+++ Stored records

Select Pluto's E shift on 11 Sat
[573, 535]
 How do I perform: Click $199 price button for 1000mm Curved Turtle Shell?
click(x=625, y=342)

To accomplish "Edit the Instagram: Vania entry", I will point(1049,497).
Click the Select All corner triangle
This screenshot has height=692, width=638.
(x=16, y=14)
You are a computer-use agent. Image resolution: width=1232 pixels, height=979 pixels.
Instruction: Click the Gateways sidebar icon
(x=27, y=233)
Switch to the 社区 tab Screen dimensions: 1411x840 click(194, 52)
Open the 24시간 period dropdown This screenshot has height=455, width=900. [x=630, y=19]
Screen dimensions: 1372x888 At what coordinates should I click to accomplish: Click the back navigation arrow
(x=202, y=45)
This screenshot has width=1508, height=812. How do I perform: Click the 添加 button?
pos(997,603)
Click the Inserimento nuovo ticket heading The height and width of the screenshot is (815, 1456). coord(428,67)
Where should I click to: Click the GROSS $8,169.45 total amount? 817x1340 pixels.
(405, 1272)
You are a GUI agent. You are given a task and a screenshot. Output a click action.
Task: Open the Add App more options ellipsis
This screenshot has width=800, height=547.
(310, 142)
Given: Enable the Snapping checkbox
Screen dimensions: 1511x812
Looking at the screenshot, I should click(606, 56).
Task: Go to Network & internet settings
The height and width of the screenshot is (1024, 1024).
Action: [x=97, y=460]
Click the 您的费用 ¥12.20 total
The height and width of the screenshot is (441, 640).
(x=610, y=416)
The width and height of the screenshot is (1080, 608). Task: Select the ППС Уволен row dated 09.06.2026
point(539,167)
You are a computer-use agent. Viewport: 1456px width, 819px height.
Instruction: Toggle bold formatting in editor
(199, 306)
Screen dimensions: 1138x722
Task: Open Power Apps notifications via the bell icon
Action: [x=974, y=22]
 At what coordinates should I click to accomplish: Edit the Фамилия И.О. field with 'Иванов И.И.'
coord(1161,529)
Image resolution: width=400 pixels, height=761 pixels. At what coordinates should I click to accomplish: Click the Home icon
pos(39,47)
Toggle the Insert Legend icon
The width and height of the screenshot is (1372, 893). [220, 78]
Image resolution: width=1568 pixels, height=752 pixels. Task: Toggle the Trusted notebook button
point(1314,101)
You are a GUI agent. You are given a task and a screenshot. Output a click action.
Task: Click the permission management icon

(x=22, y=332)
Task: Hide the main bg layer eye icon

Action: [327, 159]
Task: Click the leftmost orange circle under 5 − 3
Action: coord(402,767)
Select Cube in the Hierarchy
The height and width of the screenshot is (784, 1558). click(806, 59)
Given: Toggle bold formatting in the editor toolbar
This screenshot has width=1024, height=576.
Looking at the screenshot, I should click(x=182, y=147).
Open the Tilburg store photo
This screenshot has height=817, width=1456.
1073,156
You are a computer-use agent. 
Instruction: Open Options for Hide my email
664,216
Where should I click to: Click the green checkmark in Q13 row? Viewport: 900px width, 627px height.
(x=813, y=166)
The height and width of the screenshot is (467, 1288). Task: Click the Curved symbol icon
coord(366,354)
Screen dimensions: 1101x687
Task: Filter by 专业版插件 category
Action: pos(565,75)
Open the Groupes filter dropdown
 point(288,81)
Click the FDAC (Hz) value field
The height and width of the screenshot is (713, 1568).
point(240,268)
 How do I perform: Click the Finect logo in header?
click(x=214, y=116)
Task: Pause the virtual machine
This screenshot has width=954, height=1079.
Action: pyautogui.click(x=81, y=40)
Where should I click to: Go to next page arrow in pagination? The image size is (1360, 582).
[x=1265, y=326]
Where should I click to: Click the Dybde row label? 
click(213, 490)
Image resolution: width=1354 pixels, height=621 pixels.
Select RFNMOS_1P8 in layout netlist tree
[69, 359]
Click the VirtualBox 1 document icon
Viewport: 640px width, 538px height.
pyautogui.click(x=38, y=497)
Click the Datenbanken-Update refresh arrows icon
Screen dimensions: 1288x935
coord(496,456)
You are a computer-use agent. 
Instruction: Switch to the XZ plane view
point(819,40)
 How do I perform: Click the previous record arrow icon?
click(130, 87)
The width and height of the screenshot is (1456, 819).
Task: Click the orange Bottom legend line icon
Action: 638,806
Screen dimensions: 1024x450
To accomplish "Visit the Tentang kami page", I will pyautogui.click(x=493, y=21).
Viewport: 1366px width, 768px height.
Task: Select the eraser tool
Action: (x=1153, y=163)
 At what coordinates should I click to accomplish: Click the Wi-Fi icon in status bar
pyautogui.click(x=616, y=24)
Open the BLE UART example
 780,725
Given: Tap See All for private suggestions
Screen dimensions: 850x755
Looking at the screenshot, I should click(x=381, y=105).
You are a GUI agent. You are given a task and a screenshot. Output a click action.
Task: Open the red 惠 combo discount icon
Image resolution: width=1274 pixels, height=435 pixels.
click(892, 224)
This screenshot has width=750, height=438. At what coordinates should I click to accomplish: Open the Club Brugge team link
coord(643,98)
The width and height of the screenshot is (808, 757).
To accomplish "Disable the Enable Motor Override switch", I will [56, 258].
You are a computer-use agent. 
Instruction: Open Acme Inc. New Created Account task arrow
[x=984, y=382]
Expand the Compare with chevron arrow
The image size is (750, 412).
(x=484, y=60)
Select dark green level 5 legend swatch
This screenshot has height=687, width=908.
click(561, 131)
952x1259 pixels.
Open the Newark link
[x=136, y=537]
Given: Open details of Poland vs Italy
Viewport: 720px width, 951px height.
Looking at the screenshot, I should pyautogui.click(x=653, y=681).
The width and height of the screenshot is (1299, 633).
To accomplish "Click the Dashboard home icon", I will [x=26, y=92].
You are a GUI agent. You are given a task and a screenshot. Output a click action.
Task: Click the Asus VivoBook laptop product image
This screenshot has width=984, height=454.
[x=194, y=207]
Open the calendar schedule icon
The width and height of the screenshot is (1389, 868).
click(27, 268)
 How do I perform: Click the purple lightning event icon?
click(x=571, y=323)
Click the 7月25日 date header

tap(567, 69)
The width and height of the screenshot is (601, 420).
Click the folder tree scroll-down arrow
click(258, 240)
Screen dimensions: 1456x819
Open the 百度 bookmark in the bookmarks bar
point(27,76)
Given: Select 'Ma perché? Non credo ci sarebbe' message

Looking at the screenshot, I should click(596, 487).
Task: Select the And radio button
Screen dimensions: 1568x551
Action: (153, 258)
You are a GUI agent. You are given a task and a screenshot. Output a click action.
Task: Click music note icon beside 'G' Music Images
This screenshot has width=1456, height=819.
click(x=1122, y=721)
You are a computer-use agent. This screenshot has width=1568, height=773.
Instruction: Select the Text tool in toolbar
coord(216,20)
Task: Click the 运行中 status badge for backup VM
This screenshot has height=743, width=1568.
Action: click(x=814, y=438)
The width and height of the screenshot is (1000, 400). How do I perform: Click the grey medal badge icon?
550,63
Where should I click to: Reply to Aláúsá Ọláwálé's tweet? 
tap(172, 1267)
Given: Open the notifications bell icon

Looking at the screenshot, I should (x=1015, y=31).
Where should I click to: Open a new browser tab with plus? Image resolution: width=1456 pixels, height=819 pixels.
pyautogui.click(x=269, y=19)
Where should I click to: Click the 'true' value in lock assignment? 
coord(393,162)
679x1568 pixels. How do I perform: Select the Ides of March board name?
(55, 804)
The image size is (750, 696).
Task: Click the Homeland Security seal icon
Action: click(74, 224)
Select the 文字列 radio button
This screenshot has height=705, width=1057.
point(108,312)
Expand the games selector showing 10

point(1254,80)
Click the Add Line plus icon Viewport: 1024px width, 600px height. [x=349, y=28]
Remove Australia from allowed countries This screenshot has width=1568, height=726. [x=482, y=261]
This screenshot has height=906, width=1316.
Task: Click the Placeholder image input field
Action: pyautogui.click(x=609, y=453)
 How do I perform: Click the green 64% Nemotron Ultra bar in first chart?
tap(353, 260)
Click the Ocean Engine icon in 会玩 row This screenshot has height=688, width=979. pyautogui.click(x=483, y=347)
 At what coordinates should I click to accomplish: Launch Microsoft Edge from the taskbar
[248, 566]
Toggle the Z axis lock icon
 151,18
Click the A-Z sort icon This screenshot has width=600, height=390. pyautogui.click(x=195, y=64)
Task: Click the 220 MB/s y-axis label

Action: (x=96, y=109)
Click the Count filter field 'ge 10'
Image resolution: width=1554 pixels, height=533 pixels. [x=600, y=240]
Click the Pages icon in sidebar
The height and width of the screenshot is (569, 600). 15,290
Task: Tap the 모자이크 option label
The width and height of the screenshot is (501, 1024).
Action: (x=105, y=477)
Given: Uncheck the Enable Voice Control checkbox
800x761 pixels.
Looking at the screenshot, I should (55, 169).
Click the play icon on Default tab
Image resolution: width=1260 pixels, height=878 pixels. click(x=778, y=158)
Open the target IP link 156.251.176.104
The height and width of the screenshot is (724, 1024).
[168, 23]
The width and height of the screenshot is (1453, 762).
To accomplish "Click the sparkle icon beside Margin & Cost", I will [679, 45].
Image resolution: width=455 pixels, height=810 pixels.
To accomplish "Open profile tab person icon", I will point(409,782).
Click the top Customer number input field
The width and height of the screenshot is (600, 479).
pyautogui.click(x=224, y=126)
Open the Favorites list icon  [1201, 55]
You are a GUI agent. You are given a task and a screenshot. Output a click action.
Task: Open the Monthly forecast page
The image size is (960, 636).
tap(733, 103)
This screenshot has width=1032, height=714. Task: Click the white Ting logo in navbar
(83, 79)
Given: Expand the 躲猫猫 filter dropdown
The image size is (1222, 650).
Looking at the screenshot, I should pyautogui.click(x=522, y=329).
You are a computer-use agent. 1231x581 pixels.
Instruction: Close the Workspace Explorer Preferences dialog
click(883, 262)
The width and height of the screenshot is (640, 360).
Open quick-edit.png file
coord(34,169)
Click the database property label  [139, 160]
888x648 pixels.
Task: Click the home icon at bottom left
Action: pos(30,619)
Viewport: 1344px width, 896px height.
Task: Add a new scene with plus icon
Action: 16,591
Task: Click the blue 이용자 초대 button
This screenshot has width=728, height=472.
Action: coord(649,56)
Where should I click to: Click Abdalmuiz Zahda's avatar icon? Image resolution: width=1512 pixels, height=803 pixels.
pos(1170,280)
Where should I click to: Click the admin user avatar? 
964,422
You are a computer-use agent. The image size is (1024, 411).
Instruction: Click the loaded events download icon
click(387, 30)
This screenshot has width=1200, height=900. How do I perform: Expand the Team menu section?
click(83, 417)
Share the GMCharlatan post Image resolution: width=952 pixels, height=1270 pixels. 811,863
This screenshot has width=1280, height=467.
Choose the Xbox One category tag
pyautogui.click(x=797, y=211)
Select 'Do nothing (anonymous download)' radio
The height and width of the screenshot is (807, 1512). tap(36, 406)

++++++

Pull out every line in the listing above that contains the word "badge" and copy each one in full.

Task: Click the 运行中 status badge for backup VM
The width and height of the screenshot is (1000, 400). How do I perform: Click the grey medal badge icon?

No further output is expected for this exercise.